[EXERCISE PROMPT] Write out, word for word, the first line of the data below and every line after it through the one containing "Given: Apply italic".

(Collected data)
★ ★ ★

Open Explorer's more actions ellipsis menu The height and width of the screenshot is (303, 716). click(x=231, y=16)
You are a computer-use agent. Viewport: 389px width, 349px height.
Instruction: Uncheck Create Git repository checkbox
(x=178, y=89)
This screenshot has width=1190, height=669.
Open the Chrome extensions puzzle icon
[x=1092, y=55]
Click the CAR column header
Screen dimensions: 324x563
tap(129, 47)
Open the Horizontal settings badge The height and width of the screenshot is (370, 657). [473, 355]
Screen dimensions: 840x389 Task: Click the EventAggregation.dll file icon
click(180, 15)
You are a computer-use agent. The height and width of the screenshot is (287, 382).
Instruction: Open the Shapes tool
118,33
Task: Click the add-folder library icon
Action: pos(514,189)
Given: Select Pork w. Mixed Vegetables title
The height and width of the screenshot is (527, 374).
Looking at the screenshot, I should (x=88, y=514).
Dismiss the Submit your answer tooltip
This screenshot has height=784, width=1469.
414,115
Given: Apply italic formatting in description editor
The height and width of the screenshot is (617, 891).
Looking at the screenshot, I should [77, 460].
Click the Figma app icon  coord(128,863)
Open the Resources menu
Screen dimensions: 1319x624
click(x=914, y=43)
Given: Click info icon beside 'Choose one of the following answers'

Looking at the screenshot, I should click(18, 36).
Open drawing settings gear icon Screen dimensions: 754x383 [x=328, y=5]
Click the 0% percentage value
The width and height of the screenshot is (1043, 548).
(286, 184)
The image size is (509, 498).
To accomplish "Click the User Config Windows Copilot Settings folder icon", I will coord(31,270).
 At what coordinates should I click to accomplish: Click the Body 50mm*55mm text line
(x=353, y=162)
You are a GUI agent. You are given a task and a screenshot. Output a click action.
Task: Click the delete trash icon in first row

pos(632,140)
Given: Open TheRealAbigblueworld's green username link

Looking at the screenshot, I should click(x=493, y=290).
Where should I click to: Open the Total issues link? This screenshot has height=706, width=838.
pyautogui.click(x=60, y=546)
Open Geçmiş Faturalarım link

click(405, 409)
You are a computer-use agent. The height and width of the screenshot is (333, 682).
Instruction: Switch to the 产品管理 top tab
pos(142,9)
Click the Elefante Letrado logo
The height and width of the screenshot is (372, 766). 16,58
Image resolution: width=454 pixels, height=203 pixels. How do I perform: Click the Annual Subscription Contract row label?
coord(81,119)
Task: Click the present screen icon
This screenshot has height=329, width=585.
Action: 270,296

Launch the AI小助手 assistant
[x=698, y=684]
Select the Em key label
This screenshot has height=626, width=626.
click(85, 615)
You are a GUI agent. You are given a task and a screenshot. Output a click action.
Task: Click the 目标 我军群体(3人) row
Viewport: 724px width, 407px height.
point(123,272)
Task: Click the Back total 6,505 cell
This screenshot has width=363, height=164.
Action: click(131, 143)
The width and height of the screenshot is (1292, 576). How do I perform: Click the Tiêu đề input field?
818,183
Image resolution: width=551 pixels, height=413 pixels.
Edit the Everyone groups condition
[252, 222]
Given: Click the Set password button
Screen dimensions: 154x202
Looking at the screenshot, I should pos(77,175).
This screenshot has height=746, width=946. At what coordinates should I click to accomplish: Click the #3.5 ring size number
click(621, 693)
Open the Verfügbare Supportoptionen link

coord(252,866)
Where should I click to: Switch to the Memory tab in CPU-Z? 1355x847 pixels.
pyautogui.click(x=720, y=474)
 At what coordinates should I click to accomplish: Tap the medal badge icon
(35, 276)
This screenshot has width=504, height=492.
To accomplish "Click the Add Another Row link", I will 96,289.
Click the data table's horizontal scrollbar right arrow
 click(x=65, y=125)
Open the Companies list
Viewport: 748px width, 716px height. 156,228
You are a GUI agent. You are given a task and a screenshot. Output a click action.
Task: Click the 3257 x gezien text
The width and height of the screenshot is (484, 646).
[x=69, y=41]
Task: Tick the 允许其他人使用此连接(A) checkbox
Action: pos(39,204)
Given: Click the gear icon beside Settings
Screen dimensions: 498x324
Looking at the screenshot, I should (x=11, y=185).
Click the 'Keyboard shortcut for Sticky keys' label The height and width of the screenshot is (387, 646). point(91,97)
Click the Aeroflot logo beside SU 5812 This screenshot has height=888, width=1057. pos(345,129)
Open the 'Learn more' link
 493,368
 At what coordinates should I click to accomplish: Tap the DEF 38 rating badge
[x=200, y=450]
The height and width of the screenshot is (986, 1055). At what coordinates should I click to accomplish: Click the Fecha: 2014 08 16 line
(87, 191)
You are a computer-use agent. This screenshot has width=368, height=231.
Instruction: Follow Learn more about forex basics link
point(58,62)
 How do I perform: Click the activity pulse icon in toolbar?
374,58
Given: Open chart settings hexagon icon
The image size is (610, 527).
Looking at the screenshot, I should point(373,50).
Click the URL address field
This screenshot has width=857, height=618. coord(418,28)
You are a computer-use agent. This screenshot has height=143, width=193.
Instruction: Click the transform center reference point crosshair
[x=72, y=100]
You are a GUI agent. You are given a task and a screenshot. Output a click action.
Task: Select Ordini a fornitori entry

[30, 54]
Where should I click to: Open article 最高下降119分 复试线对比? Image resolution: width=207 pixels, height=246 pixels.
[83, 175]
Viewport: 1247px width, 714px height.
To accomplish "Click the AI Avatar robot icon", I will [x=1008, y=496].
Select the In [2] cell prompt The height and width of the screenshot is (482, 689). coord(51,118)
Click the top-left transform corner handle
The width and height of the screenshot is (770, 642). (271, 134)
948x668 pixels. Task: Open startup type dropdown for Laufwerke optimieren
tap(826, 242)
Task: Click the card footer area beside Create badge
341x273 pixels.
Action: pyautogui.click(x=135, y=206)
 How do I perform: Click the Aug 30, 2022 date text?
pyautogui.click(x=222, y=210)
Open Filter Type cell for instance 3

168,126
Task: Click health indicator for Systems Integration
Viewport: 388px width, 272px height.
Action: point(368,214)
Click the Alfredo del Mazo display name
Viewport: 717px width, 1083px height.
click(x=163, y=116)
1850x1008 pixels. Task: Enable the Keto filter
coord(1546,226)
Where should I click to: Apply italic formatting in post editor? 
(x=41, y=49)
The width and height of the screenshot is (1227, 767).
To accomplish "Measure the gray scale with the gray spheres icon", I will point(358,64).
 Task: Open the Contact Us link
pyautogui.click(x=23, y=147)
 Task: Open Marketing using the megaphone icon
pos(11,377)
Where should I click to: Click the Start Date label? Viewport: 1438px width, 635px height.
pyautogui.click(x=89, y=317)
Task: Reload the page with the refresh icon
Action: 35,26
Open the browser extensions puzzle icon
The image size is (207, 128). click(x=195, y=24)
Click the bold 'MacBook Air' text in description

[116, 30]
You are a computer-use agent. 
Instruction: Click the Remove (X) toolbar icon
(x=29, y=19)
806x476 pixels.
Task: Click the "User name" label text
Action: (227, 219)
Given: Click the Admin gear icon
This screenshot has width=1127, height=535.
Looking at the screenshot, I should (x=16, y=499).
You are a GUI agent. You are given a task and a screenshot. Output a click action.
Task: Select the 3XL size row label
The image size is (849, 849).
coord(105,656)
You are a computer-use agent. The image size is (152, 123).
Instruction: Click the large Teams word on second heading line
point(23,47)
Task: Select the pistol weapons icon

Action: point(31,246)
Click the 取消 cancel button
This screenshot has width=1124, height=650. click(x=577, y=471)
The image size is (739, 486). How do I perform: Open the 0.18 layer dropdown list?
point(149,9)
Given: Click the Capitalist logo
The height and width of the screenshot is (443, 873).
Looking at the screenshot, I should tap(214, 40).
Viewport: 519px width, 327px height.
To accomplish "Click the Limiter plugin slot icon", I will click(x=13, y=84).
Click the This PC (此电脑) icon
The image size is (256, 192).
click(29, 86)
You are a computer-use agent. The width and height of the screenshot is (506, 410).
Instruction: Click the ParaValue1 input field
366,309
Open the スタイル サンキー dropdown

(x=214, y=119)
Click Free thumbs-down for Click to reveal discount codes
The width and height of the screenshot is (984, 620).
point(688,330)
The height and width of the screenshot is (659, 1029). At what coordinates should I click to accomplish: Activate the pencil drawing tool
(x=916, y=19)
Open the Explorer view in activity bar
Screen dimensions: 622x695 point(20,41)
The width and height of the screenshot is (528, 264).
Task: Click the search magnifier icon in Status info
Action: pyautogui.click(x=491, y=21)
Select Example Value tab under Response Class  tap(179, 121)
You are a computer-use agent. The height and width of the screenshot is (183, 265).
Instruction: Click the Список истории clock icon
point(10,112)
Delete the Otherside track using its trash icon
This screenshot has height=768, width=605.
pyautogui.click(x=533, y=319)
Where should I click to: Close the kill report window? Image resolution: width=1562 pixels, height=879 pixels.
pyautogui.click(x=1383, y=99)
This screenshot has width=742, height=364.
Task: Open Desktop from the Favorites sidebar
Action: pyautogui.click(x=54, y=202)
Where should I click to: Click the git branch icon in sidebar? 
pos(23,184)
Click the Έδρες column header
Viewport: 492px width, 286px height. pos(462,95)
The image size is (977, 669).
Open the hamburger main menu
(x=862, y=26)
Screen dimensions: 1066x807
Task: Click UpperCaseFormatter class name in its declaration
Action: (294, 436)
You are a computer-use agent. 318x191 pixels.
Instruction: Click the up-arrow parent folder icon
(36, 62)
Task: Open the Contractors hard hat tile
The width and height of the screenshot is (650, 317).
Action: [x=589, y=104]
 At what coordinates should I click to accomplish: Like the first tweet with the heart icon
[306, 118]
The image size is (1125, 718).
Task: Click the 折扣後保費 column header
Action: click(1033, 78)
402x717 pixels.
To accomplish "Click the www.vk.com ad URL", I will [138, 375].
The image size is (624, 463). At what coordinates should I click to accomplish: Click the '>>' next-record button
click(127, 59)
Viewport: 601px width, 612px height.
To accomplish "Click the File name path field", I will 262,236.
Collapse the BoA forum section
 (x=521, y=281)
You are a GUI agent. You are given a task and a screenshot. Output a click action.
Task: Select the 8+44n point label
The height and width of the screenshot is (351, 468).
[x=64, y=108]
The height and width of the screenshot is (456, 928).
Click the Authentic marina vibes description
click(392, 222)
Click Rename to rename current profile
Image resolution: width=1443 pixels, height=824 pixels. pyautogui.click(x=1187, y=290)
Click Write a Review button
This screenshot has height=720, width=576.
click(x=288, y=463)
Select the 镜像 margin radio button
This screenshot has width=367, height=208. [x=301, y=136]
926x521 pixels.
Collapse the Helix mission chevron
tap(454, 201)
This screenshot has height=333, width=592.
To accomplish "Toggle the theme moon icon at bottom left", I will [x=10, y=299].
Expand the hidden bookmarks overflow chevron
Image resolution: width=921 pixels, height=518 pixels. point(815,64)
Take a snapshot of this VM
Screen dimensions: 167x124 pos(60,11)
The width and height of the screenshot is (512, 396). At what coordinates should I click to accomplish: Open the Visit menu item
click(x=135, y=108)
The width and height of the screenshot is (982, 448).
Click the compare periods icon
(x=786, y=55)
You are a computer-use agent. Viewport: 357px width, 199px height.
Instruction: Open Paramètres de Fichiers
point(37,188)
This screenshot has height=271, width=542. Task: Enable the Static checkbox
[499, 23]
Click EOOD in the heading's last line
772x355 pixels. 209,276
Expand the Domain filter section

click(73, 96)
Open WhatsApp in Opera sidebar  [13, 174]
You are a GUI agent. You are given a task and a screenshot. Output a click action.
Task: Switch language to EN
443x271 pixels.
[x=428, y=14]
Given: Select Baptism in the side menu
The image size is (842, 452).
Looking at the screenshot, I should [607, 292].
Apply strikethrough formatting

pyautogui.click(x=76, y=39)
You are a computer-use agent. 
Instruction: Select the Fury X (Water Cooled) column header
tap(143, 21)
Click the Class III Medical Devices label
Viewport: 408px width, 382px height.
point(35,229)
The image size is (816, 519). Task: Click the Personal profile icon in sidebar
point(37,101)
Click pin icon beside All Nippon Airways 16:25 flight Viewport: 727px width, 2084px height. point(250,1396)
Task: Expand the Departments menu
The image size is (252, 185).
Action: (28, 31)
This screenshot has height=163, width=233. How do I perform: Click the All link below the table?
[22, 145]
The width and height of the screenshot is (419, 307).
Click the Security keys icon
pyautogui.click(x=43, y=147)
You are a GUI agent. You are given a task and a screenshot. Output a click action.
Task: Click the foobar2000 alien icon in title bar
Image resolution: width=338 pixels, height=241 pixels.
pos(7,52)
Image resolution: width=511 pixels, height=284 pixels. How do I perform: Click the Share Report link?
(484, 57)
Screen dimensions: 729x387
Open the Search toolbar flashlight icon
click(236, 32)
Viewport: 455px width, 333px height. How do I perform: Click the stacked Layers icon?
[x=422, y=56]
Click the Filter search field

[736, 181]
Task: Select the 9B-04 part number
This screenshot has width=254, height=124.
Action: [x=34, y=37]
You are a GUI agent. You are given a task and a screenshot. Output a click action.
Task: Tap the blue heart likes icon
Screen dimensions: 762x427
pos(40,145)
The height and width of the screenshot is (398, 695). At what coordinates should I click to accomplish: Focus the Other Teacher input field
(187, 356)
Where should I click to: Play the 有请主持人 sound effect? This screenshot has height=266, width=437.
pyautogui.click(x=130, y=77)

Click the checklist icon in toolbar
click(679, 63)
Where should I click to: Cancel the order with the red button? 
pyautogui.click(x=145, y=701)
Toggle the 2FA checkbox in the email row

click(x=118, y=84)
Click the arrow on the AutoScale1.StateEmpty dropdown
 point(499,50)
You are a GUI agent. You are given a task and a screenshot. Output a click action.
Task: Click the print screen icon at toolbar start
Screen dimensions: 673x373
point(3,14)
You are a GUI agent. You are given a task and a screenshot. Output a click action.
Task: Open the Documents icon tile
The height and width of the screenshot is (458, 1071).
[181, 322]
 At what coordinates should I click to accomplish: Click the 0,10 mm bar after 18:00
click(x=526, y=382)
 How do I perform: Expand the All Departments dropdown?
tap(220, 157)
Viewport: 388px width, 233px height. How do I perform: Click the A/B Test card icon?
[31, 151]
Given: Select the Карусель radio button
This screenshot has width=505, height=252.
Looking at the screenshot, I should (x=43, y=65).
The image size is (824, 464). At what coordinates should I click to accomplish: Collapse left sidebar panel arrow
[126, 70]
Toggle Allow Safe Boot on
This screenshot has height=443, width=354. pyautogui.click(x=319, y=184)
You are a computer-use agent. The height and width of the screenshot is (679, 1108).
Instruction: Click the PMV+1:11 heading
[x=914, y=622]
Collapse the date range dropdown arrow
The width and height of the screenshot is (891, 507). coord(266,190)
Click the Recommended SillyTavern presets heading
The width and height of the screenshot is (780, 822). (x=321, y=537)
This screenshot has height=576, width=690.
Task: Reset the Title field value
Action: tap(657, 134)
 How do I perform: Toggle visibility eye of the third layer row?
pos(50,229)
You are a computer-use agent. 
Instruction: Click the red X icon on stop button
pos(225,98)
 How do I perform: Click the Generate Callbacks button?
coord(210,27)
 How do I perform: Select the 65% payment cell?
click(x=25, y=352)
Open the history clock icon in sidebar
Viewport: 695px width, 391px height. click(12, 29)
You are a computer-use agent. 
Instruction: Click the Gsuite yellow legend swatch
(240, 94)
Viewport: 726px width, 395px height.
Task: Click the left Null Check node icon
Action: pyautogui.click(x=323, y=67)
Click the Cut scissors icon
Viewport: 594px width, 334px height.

★ ★ ★

[TASK ANSWER]
Open Explorer's more actions ellipsis menu The height and width of the screenshot is (303, 716). click(x=231, y=16)
You are a computer-use agent. Viewport: 389px width, 349px height.
Instruction: Uncheck Create Git repository checkbox
(x=178, y=89)
This screenshot has width=1190, height=669.
Open the Chrome extensions puzzle icon
[x=1092, y=55]
Click the CAR column header
Screen dimensions: 324x563
tap(129, 47)
Open the Horizontal settings badge The height and width of the screenshot is (370, 657). [473, 355]
Screen dimensions: 840x389 Task: Click the EventAggregation.dll file icon
click(180, 15)
You are a computer-use agent. The height and width of the screenshot is (287, 382).
Instruction: Open the Shapes tool
118,33
Task: Click the add-folder library icon
Action: pos(514,189)
Given: Select Pork w. Mixed Vegetables title
The height and width of the screenshot is (527, 374).
Looking at the screenshot, I should (x=88, y=514).
Dismiss the Submit your answer tooltip
This screenshot has height=784, width=1469.
414,115
Given: Apply italic formatting in description editor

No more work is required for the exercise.